EXERCISE PROMPT: When you reach the line that contains "Task: Click assignee" in the data below, start reproducing lines exactly, and stop after the line that contains "Given: Click the 2023-01 date tick label".

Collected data
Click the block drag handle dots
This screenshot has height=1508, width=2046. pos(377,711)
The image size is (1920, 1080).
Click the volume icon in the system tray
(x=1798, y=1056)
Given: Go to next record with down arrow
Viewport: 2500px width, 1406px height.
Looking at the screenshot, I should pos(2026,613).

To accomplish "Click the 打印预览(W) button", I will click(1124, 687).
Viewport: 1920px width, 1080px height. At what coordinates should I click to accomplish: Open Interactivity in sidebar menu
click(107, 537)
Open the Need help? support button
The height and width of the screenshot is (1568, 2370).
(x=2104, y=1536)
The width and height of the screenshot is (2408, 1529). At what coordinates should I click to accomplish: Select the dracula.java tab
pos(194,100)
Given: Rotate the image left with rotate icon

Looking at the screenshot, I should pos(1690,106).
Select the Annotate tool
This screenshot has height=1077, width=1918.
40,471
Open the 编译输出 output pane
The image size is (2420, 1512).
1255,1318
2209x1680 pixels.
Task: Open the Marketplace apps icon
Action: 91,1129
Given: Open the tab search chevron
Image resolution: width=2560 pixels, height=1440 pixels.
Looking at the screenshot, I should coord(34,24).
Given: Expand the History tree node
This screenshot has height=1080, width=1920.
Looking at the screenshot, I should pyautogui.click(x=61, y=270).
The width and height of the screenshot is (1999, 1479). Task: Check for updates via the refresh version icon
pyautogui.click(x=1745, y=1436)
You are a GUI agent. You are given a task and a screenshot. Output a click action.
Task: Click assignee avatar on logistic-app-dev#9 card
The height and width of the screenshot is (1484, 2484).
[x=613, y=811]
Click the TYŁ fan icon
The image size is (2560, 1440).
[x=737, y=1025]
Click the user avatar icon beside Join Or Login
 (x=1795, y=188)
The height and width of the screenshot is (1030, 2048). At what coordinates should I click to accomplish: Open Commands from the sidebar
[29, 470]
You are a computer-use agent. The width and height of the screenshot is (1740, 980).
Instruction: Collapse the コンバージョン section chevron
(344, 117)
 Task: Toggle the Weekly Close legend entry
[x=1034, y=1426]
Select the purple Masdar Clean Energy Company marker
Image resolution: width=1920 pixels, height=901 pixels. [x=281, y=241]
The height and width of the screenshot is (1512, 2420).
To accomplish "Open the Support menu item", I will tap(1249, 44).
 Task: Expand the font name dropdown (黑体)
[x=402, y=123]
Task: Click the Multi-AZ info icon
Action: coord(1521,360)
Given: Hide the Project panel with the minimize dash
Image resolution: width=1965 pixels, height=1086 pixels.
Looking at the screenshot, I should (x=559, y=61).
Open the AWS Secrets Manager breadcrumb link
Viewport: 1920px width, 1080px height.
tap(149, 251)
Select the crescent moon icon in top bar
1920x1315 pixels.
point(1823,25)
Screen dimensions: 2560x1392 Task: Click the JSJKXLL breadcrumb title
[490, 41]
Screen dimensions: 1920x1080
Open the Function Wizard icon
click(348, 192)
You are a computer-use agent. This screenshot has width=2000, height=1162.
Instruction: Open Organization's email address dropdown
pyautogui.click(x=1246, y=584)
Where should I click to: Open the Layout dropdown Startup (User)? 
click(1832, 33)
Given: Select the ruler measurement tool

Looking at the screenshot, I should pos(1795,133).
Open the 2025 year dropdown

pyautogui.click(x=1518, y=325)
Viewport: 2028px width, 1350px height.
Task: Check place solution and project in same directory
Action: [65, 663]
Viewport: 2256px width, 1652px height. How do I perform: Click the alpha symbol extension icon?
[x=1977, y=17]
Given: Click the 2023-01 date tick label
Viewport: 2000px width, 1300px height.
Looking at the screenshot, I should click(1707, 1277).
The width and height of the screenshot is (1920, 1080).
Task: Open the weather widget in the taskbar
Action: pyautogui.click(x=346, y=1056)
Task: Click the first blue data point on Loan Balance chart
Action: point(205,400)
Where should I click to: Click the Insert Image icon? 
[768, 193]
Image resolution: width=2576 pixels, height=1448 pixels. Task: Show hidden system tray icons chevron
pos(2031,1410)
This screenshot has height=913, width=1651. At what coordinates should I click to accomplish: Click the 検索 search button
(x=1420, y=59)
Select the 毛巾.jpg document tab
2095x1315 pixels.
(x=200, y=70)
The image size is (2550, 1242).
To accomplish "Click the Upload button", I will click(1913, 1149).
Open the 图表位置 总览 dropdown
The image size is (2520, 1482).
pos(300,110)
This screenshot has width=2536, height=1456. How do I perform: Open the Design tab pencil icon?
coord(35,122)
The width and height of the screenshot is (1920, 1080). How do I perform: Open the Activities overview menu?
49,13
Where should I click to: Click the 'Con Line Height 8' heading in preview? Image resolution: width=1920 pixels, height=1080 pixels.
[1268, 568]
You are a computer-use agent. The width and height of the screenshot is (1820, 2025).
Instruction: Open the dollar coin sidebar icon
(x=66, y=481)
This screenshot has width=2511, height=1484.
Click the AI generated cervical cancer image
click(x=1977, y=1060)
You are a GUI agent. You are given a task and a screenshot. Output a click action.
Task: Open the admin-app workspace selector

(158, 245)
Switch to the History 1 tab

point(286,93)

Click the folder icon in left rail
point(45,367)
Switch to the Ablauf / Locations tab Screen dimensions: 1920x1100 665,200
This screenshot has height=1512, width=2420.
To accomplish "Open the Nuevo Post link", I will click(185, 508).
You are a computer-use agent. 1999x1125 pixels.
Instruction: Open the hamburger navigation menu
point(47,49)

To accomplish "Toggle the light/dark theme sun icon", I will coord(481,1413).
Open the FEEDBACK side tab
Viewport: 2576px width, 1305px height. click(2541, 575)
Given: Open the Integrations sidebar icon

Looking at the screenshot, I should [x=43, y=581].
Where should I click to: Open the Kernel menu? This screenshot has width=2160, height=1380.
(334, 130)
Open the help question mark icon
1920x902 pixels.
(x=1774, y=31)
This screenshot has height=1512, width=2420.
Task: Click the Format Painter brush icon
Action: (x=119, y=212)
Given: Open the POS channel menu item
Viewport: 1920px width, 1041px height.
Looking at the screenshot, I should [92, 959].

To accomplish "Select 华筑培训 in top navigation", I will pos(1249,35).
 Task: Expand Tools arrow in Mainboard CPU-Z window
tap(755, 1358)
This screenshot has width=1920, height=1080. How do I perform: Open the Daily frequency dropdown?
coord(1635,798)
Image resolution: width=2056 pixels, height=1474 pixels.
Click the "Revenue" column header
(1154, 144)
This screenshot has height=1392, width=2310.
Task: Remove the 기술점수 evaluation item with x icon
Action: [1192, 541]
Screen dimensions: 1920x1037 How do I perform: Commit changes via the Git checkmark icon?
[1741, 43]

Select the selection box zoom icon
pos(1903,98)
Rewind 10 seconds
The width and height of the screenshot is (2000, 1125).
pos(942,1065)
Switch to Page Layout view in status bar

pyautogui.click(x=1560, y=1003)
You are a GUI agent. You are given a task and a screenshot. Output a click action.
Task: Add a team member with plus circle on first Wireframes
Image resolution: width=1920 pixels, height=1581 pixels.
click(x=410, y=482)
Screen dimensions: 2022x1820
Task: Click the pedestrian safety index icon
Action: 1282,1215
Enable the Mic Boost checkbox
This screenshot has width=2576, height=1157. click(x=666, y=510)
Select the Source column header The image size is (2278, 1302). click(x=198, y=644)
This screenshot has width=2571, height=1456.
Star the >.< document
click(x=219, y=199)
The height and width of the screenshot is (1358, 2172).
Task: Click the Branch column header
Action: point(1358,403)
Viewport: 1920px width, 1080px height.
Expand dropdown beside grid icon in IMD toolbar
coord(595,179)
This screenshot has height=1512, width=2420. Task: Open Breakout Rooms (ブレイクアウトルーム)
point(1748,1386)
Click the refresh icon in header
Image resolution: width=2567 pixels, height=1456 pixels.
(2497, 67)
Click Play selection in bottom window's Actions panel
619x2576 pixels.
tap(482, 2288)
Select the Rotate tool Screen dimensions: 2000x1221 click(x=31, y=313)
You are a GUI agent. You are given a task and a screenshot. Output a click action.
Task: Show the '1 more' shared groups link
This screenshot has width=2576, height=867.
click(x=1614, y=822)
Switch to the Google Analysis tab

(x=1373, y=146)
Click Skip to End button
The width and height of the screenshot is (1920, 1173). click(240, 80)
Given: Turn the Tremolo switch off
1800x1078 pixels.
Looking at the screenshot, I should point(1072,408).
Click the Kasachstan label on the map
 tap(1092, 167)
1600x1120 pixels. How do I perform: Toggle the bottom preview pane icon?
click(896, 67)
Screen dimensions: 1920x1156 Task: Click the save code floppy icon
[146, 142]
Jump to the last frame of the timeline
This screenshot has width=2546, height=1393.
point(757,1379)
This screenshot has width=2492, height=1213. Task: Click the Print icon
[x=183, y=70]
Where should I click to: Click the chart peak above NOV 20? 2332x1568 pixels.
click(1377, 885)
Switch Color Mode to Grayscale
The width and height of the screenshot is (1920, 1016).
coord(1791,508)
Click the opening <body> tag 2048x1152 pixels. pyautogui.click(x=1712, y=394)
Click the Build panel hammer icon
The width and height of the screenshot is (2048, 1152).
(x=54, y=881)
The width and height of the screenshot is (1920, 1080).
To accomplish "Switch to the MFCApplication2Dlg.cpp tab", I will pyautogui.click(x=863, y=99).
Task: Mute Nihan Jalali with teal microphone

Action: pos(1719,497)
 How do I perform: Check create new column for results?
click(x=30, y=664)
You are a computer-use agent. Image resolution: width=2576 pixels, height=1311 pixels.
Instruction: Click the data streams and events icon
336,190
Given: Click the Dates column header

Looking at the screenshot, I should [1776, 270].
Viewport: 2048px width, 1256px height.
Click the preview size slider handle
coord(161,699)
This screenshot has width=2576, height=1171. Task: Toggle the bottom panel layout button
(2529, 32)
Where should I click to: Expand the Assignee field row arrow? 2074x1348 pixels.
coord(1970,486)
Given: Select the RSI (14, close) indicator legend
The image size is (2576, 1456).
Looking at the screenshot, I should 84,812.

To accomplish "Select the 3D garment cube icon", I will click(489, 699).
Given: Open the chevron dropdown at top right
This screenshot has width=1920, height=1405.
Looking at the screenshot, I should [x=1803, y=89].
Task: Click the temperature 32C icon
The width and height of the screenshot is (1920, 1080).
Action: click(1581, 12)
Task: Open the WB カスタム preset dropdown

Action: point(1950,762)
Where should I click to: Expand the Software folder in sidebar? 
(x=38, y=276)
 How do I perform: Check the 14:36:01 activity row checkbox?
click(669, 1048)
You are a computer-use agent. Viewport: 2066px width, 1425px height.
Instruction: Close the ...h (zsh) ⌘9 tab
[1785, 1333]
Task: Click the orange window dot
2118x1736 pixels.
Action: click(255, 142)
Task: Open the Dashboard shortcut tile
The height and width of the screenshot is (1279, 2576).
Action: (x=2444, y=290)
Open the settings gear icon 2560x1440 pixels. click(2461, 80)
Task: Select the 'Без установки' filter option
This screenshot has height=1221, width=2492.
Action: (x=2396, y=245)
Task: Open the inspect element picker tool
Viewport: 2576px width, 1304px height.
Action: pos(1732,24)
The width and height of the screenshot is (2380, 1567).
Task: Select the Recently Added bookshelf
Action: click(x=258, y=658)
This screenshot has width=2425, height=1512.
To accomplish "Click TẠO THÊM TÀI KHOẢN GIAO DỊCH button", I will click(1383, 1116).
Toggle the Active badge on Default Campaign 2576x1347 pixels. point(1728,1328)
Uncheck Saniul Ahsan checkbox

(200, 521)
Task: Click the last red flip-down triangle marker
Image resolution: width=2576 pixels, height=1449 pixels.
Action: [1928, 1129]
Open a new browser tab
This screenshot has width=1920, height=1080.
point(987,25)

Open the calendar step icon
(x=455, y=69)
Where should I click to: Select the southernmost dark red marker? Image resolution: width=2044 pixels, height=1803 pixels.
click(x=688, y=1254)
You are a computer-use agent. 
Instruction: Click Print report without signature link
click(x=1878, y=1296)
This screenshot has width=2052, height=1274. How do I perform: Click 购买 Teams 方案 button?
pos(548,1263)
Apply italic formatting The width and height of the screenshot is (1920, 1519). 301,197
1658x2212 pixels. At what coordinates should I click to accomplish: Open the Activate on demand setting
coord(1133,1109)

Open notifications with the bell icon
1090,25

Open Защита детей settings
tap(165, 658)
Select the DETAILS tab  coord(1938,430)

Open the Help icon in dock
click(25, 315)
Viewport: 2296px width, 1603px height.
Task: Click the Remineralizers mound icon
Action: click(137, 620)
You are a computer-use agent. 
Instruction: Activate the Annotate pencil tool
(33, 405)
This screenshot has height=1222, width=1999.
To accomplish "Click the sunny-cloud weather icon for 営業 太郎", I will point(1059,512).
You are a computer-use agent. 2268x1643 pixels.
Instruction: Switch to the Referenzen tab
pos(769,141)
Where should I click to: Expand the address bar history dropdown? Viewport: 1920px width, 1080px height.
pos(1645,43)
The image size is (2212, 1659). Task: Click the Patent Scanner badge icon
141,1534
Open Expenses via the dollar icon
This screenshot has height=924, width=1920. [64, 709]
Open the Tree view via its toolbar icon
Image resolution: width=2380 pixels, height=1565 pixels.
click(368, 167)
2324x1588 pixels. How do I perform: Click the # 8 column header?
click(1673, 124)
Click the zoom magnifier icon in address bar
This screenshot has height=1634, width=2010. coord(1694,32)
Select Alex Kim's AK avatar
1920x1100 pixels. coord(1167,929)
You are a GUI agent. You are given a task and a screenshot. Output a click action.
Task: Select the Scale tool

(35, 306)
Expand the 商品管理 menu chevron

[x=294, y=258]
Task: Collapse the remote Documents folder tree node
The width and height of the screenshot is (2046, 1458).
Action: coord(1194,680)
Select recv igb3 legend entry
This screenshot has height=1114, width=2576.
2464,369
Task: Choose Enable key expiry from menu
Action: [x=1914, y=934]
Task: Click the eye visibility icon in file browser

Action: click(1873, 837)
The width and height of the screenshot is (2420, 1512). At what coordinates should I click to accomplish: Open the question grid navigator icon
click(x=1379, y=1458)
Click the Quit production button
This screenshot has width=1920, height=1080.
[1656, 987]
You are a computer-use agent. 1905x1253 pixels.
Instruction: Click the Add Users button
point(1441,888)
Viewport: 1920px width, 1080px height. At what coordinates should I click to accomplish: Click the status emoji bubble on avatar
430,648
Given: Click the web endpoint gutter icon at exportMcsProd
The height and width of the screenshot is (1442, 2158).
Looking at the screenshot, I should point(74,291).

EXERCISE ANSWER:
Task: Click assignee avatar on logistic-app-dev#9 card
The height and width of the screenshot is (1484, 2484).
[x=613, y=811]
Click the TYŁ fan icon
The image size is (2560, 1440).
[x=737, y=1025]
Click the user avatar icon beside Join Or Login
 (x=1795, y=188)
The height and width of the screenshot is (1030, 2048). At what coordinates should I click to accomplish: Open Commands from the sidebar
[29, 470]
You are a computer-use agent. The width and height of the screenshot is (1740, 980).
Instruction: Collapse the コンバージョン section chevron
(344, 117)
 Task: Toggle the Weekly Close legend entry
[x=1034, y=1426]
Select the purple Masdar Clean Energy Company marker
Image resolution: width=1920 pixels, height=901 pixels. [x=281, y=241]
The height and width of the screenshot is (1512, 2420).
To accomplish "Open the Support menu item", I will tap(1249, 44).
 Task: Expand the font name dropdown (黑体)
[x=402, y=123]
Task: Click the Multi-AZ info icon
Action: coord(1521,360)
Given: Hide the Project panel with the minimize dash
Image resolution: width=1965 pixels, height=1086 pixels.
Looking at the screenshot, I should (x=559, y=61).
Open the AWS Secrets Manager breadcrumb link
Viewport: 1920px width, 1080px height.
tap(149, 251)
Select the crescent moon icon in top bar
1920x1315 pixels.
point(1823,25)
Screen dimensions: 2560x1392 Task: Click the JSJKXLL breadcrumb title
[490, 41]
Screen dimensions: 1920x1080
Open the Function Wizard icon
click(348, 192)
You are a computer-use agent. This screenshot has width=2000, height=1162.
Instruction: Open Organization's email address dropdown
pyautogui.click(x=1246, y=584)
Where should I click to: Open the Layout dropdown Startup (User)? 
click(1832, 33)
Given: Select the ruler measurement tool

Looking at the screenshot, I should pos(1795,133).
Open the 2025 year dropdown

pyautogui.click(x=1518, y=325)
Viewport: 2028px width, 1350px height.
Task: Check place solution and project in same directory
Action: [65, 663]
Viewport: 2256px width, 1652px height. How do I perform: Click the alpha symbol extension icon?
[x=1977, y=17]
Given: Click the 2023-01 date tick label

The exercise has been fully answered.